In particular to premium cigars, the extension includes the Dominican Republic, a major cigar-producing country, as well as the Florida counties of Broward, Miami Dade and Pinellas, where the majority of U.S. cigar importers are headquartered.
According to the announcement, the new deadline for larger cigar manufacturers to file their Ingredient Listings is May 8, 2018, while small-scale manufacturers have until November 8, 2018 to submit. (The FDA defines a small-scale manufacturer to be a company that employs 150 or fewer full-time equivalent employees and has annual total revenues of $5 million or less.)
As part of the FDA’s controversial Final Deeming Rule, cigarmakers are required to file an ingredient list for each different cigar brand introduced after February 15, 2007, including brand extensions, so long as the cigar was made using no chemical additives or substances other than water. (Flavored cigars must submit a much more detailed ingredient list.)

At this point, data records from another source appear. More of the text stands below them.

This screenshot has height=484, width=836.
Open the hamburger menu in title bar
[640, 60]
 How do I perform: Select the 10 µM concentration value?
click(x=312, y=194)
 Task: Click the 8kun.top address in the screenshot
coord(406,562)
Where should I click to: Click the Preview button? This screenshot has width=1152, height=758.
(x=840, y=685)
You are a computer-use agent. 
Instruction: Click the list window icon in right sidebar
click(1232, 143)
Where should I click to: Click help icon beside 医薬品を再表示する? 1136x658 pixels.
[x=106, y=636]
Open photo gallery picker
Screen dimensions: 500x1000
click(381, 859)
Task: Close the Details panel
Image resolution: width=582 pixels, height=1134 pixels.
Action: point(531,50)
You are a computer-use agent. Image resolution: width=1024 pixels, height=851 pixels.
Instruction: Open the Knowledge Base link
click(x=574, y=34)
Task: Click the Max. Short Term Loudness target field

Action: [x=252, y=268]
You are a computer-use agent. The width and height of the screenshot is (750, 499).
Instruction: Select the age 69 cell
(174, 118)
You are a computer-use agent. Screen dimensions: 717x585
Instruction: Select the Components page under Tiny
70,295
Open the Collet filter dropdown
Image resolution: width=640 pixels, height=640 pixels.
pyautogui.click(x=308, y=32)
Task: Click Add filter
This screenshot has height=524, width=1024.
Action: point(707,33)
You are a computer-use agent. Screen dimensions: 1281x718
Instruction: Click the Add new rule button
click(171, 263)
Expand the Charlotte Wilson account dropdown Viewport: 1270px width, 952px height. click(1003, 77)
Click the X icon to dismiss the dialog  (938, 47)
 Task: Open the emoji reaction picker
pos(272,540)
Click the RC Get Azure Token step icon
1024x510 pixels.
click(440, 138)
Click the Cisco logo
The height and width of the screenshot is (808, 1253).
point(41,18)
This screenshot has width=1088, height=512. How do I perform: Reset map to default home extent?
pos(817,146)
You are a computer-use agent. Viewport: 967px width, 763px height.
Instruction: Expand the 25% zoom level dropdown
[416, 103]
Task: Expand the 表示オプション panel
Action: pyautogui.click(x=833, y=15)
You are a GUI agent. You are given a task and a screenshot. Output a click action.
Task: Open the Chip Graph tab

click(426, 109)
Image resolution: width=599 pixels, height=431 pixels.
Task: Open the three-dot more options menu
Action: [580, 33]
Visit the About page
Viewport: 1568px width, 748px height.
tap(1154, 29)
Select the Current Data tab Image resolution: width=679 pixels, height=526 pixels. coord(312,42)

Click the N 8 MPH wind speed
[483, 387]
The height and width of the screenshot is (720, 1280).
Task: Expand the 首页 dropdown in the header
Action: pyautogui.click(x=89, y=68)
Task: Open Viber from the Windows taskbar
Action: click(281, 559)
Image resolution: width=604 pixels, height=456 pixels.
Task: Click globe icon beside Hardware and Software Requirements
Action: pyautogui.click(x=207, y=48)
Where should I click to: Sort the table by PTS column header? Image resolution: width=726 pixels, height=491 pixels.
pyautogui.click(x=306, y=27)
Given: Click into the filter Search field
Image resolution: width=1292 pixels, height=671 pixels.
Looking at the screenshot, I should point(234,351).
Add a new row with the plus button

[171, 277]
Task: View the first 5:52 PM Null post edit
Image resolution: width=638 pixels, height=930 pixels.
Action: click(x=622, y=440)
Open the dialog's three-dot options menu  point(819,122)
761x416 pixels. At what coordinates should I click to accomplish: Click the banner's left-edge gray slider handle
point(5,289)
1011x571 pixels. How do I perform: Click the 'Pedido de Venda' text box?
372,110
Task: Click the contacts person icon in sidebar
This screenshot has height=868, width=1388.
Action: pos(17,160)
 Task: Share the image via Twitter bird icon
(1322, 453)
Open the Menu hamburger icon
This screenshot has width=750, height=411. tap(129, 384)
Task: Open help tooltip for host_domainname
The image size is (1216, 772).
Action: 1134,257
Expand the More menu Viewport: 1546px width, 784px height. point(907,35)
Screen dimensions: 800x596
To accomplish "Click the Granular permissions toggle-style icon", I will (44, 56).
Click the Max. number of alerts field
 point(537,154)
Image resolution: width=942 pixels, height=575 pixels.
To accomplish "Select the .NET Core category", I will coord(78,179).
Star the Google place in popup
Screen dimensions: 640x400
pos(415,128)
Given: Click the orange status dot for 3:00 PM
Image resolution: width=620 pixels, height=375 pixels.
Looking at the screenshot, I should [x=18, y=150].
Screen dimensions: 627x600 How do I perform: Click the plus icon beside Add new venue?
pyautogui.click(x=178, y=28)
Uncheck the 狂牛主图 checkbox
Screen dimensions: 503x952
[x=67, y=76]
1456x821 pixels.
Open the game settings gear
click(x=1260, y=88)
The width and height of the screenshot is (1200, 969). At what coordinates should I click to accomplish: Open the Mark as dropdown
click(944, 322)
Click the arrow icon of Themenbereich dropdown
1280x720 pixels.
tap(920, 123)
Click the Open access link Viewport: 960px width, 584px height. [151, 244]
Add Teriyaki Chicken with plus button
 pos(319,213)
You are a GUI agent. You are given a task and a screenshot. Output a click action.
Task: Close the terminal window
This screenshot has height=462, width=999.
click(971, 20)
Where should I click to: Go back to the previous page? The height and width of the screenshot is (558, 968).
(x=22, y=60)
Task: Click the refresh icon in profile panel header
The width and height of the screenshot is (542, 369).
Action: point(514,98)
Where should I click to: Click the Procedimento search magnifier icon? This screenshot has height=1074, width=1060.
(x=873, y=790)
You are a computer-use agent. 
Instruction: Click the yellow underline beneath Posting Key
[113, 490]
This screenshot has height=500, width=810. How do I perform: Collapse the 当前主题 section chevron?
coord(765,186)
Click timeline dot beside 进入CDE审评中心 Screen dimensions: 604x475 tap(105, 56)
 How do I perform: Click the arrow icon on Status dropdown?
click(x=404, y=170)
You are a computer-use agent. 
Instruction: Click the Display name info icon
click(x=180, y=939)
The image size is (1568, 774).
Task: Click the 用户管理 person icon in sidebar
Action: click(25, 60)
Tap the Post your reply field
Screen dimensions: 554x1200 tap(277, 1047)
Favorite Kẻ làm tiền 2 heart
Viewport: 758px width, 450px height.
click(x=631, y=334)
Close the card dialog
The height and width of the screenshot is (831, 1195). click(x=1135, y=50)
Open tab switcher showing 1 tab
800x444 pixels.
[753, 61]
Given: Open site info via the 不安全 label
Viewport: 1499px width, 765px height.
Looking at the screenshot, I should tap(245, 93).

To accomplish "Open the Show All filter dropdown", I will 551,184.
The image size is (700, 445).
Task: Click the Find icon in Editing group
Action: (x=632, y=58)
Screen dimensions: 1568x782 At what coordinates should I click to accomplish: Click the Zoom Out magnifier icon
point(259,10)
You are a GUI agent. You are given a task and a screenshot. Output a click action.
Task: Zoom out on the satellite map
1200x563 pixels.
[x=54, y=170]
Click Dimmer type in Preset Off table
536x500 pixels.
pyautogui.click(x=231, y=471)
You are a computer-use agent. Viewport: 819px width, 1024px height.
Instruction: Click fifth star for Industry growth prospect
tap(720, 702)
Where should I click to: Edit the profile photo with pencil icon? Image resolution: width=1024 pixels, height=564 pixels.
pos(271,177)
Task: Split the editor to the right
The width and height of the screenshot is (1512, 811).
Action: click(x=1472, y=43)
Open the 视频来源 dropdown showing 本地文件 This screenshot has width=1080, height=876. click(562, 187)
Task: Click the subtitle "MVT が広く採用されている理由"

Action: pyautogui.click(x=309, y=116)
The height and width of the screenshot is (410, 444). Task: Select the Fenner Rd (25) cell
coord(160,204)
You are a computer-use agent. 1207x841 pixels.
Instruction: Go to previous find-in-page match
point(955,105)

The FDA requires at least the following information be included in a premium cigar ingredient submission:
• The type of tobacco (burley, bright, oriental, etc.)
• The variety
• The curing method (e.g. flue, fire, sun, steam, air) and, if applicable, the heat source (e.g. propane, wood)
• A description of any recombinant DNA technology used to engineer the tobacco
Additionally, cigarmakers are required to specify the "expected function" of each ingredient, such as whether the tobacco leaf will be wrapper, binder or filler, as well as quantify how much of an ingredient was used in the cigar.
The announcement also extended the deadline for Health Documents, which, according to the FDA, relate to the “health, toxicological, behavioral, or physiologic effects of current or future tobacco products, their constituents (including smoke constituents), ingredients, components, and additives.”
While the deadline for larger cigar manufacturers to submit their Health Documents was February 8, 2017, small-scale manufacturers now have until May 8, 2018 to turn in theirs.
Additionally, the FDA said in its announcement that it is still determining what actions to take regarding retailers who may have been impacted by the natural disasters. The agency hinted that it may temporarily suspend enforcement activities for tobacconists located in the natural disaster areas.